Set all of the entries down again precisely as they are written.

____

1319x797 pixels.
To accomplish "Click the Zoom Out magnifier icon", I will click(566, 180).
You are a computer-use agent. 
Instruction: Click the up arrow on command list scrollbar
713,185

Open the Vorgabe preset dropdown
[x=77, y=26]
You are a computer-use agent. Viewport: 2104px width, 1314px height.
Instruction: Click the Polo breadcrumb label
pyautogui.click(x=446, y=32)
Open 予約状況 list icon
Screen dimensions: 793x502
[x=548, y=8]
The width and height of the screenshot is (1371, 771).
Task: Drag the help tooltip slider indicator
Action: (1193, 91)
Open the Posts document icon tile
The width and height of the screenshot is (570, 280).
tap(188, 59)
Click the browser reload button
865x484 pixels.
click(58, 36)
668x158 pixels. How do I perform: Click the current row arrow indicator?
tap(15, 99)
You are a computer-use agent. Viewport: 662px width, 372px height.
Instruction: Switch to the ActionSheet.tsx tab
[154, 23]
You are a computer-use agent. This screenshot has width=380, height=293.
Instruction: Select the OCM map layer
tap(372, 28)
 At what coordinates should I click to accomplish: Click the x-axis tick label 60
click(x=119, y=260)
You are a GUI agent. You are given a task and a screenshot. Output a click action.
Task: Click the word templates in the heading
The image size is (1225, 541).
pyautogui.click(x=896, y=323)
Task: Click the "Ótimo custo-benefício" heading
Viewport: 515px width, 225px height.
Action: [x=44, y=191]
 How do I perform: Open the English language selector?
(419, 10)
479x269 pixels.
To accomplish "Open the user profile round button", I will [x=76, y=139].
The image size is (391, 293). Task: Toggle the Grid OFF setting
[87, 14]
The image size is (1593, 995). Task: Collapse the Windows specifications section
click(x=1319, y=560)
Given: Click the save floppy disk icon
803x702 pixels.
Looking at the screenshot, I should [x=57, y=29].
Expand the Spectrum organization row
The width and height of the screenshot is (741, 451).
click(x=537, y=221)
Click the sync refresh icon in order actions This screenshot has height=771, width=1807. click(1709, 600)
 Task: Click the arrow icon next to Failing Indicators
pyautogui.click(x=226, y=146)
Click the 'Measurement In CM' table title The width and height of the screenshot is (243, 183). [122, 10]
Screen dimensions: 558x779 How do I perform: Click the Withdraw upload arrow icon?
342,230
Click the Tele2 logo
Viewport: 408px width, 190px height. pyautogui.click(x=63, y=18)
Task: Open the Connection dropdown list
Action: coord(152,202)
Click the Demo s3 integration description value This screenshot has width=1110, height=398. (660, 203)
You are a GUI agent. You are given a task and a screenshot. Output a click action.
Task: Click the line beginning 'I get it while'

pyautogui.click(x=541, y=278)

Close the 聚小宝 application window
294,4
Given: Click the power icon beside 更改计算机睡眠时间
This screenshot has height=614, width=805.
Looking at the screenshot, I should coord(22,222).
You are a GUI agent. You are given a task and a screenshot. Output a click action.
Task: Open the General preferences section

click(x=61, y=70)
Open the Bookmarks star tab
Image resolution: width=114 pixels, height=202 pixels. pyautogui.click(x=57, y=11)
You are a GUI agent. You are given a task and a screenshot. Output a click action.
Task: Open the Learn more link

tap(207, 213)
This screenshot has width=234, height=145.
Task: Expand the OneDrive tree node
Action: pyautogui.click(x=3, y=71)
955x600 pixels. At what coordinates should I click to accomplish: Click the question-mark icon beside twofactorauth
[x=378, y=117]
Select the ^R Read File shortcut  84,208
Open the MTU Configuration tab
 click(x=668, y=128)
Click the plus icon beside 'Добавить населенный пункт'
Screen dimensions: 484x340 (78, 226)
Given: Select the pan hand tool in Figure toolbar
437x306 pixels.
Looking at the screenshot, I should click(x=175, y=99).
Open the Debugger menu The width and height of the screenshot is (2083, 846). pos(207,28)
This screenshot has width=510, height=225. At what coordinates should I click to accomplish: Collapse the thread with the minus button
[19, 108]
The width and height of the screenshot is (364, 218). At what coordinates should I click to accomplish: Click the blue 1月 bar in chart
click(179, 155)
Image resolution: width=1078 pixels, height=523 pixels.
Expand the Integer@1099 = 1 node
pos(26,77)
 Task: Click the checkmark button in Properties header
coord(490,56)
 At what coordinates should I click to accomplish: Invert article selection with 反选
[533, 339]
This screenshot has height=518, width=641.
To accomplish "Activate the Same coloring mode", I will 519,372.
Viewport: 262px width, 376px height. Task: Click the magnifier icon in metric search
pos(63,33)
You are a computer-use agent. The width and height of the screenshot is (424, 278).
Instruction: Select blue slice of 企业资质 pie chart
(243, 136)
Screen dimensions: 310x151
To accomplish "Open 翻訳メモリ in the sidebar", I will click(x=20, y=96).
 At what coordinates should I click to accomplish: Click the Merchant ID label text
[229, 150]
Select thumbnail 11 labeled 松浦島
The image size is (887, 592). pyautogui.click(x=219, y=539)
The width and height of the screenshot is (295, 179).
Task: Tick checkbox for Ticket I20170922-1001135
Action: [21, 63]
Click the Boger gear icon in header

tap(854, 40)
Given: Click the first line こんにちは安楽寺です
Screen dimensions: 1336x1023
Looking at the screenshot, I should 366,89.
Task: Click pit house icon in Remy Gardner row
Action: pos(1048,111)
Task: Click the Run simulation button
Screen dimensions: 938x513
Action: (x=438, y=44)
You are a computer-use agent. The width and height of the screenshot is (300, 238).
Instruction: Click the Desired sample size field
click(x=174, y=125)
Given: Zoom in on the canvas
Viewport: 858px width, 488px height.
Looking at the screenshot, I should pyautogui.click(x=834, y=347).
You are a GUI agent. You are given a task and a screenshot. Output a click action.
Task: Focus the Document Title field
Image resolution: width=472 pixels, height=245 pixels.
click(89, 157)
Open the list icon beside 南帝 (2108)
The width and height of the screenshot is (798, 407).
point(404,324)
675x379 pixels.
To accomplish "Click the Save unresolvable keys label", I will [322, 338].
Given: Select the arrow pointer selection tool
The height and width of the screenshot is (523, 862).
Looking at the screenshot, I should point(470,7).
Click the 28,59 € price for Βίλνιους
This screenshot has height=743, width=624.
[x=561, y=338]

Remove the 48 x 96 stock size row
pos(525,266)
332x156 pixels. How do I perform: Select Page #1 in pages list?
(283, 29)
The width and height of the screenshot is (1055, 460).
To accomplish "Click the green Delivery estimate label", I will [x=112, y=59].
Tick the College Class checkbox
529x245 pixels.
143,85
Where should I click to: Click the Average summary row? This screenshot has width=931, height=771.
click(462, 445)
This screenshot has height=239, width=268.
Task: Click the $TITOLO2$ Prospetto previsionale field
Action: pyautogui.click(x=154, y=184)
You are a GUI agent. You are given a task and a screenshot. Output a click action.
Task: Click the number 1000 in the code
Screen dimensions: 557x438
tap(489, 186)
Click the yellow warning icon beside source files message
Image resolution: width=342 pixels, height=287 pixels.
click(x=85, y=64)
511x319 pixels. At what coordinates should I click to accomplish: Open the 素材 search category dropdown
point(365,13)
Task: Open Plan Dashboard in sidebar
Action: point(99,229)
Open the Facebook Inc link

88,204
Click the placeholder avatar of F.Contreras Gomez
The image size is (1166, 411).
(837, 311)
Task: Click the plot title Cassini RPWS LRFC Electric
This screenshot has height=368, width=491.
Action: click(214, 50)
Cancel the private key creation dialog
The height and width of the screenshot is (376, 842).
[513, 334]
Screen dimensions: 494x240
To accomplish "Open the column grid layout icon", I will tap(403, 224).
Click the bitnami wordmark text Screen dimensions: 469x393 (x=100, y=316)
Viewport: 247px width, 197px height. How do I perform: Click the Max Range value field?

____

** THE COMPLETED TASK **
1319x797 pixels.
To accomplish "Click the Zoom Out magnifier icon", I will click(566, 180).
You are a computer-use agent. 
Instruction: Click the up arrow on command list scrollbar
713,185

Open the Vorgabe preset dropdown
[x=77, y=26]
You are a computer-use agent. Viewport: 2104px width, 1314px height.
Instruction: Click the Polo breadcrumb label
pyautogui.click(x=446, y=32)
Open 予約状況 list icon
Screen dimensions: 793x502
[x=548, y=8]
The width and height of the screenshot is (1371, 771).
Task: Drag the help tooltip slider indicator
Action: (1193, 91)
Open the Posts document icon tile
The width and height of the screenshot is (570, 280).
tap(188, 59)
Click the browser reload button
865x484 pixels.
click(58, 36)
668x158 pixels. How do I perform: Click the current row arrow indicator?
tap(15, 99)
You are a computer-use agent. Viewport: 662px width, 372px height.
Instruction: Switch to the ActionSheet.tsx tab
[154, 23]
You are a computer-use agent. This screenshot has width=380, height=293.
Instruction: Select the OCM map layer
tap(372, 28)
 At what coordinates should I click to accomplish: Click the x-axis tick label 60
click(x=119, y=260)
You are a GUI agent. You are given a task and a screenshot. Output a click action.
Task: Click the word templates in the heading
The image size is (1225, 541).
pyautogui.click(x=896, y=323)
Task: Click the "Ótimo custo-benefício" heading
Viewport: 515px width, 225px height.
Action: [x=44, y=191]
 How do I perform: Open the English language selector?
(419, 10)
479x269 pixels.
To accomplish "Open the user profile round button", I will [x=76, y=139].
The image size is (391, 293). Task: Toggle the Grid OFF setting
[87, 14]
The image size is (1593, 995). Task: Collapse the Windows specifications section
click(x=1319, y=560)
Given: Click the save floppy disk icon
803x702 pixels.
Looking at the screenshot, I should [x=57, y=29].
Expand the Spectrum organization row
The width and height of the screenshot is (741, 451).
click(x=537, y=221)
Click the sync refresh icon in order actions This screenshot has height=771, width=1807. click(1709, 600)
 Task: Click the arrow icon next to Failing Indicators
pyautogui.click(x=226, y=146)
Click the 'Measurement In CM' table title The width and height of the screenshot is (243, 183). [122, 10]
Screen dimensions: 558x779 How do I perform: Click the Withdraw upload arrow icon?
342,230
Click the Tele2 logo
Viewport: 408px width, 190px height. pyautogui.click(x=63, y=18)
Task: Open the Connection dropdown list
Action: coord(152,202)
Click the Demo s3 integration description value This screenshot has width=1110, height=398. (660, 203)
You are a GUI agent. You are given a task and a screenshot. Output a click action.
Task: Click the line beginning 'I get it while'

pyautogui.click(x=541, y=278)

Close the 聚小宝 application window
294,4
Given: Click the power icon beside 更改计算机睡眠时间
This screenshot has height=614, width=805.
Looking at the screenshot, I should coord(22,222).
You are a GUI agent. You are given a task and a screenshot. Output a click action.
Task: Open the General preferences section

click(x=61, y=70)
Open the Bookmarks star tab
Image resolution: width=114 pixels, height=202 pixels. pyautogui.click(x=57, y=11)
You are a GUI agent. You are given a task and a screenshot. Output a click action.
Task: Open the Learn more link

tap(207, 213)
This screenshot has width=234, height=145.
Task: Expand the OneDrive tree node
Action: pyautogui.click(x=3, y=71)
955x600 pixels. At what coordinates should I click to accomplish: Click the question-mark icon beside twofactorauth
[x=378, y=117]
Select the ^R Read File shortcut  84,208
Open the MTU Configuration tab
 click(x=668, y=128)
Click the plus icon beside 'Добавить населенный пункт'
Screen dimensions: 484x340 (78, 226)
Given: Select the pan hand tool in Figure toolbar
437x306 pixels.
Looking at the screenshot, I should click(x=175, y=99).
Open the Debugger menu The width and height of the screenshot is (2083, 846). pos(207,28)
This screenshot has width=510, height=225. At what coordinates should I click to accomplish: Collapse the thread with the minus button
[19, 108]
The width and height of the screenshot is (364, 218). At what coordinates should I click to accomplish: Click the blue 1月 bar in chart
click(179, 155)
Image resolution: width=1078 pixels, height=523 pixels.
Expand the Integer@1099 = 1 node
pos(26,77)
 Task: Click the checkmark button in Properties header
coord(490,56)
 At what coordinates should I click to accomplish: Invert article selection with 反选
[533, 339]
This screenshot has height=518, width=641.
To accomplish "Activate the Same coloring mode", I will 519,372.
Viewport: 262px width, 376px height. Task: Click the magnifier icon in metric search
pos(63,33)
You are a computer-use agent. The width and height of the screenshot is (424, 278).
Instruction: Select blue slice of 企业资质 pie chart
(243, 136)
Screen dimensions: 310x151
To accomplish "Open 翻訳メモリ in the sidebar", I will click(x=20, y=96).
 At what coordinates should I click to accomplish: Click the Merchant ID label text
[229, 150]
Select thumbnail 11 labeled 松浦島
The image size is (887, 592). pyautogui.click(x=219, y=539)
The width and height of the screenshot is (295, 179).
Task: Tick checkbox for Ticket I20170922-1001135
Action: [21, 63]
Click the Boger gear icon in header

tap(854, 40)
Given: Click the first line こんにちは安楽寺です
Screen dimensions: 1336x1023
Looking at the screenshot, I should 366,89.
Task: Click pit house icon in Remy Gardner row
Action: pos(1048,111)
Task: Click the Run simulation button
Screen dimensions: 938x513
Action: (x=438, y=44)
You are a computer-use agent. The width and height of the screenshot is (300, 238).
Instruction: Click the Desired sample size field
click(x=174, y=125)
Given: Zoom in on the canvas
Viewport: 858px width, 488px height.
Looking at the screenshot, I should pyautogui.click(x=834, y=347).
You are a GUI agent. You are given a task and a screenshot. Output a click action.
Task: Focus the Document Title field
Image resolution: width=472 pixels, height=245 pixels.
click(89, 157)
Open the list icon beside 南帝 (2108)
The width and height of the screenshot is (798, 407).
point(404,324)
675x379 pixels.
To accomplish "Click the Save unresolvable keys label", I will [322, 338].
Given: Select the arrow pointer selection tool
The height and width of the screenshot is (523, 862).
Looking at the screenshot, I should point(470,7).
Click the 28,59 € price for Βίλνιους
This screenshot has height=743, width=624.
[x=561, y=338]

Remove the 48 x 96 stock size row
pos(525,266)
332x156 pixels. How do I perform: Select Page #1 in pages list?
(283, 29)
The width and height of the screenshot is (1055, 460).
To accomplish "Click the green Delivery estimate label", I will [x=112, y=59].
Tick the College Class checkbox
529x245 pixels.
143,85
Where should I click to: Click the Average summary row? This screenshot has width=931, height=771.
click(462, 445)
This screenshot has height=239, width=268.
Task: Click the $TITOLO2$ Prospetto previsionale field
Action: pyautogui.click(x=154, y=184)
You are a GUI agent. You are given a task and a screenshot. Output a click action.
Task: Click the number 1000 in the code
Screen dimensions: 557x438
tap(489, 186)
Click the yellow warning icon beside source files message
Image resolution: width=342 pixels, height=287 pixels.
click(x=85, y=64)
511x319 pixels. At what coordinates should I click to accomplish: Open the 素材 search category dropdown
point(365,13)
Task: Open Plan Dashboard in sidebar
Action: point(99,229)
Open the Facebook Inc link

88,204
Click the placeholder avatar of F.Contreras Gomez
The image size is (1166, 411).
(837, 311)
Task: Click the plot title Cassini RPWS LRFC Electric
This screenshot has height=368, width=491.
Action: click(214, 50)
Cancel the private key creation dialog
The height and width of the screenshot is (376, 842).
[513, 334]
Screen dimensions: 494x240
To accomplish "Open the column grid layout icon", I will tap(403, 224).
Click the bitnami wordmark text Screen dimensions: 469x393 (x=100, y=316)
Viewport: 247px width, 197px height. How do I perform: Click the Max Range value field?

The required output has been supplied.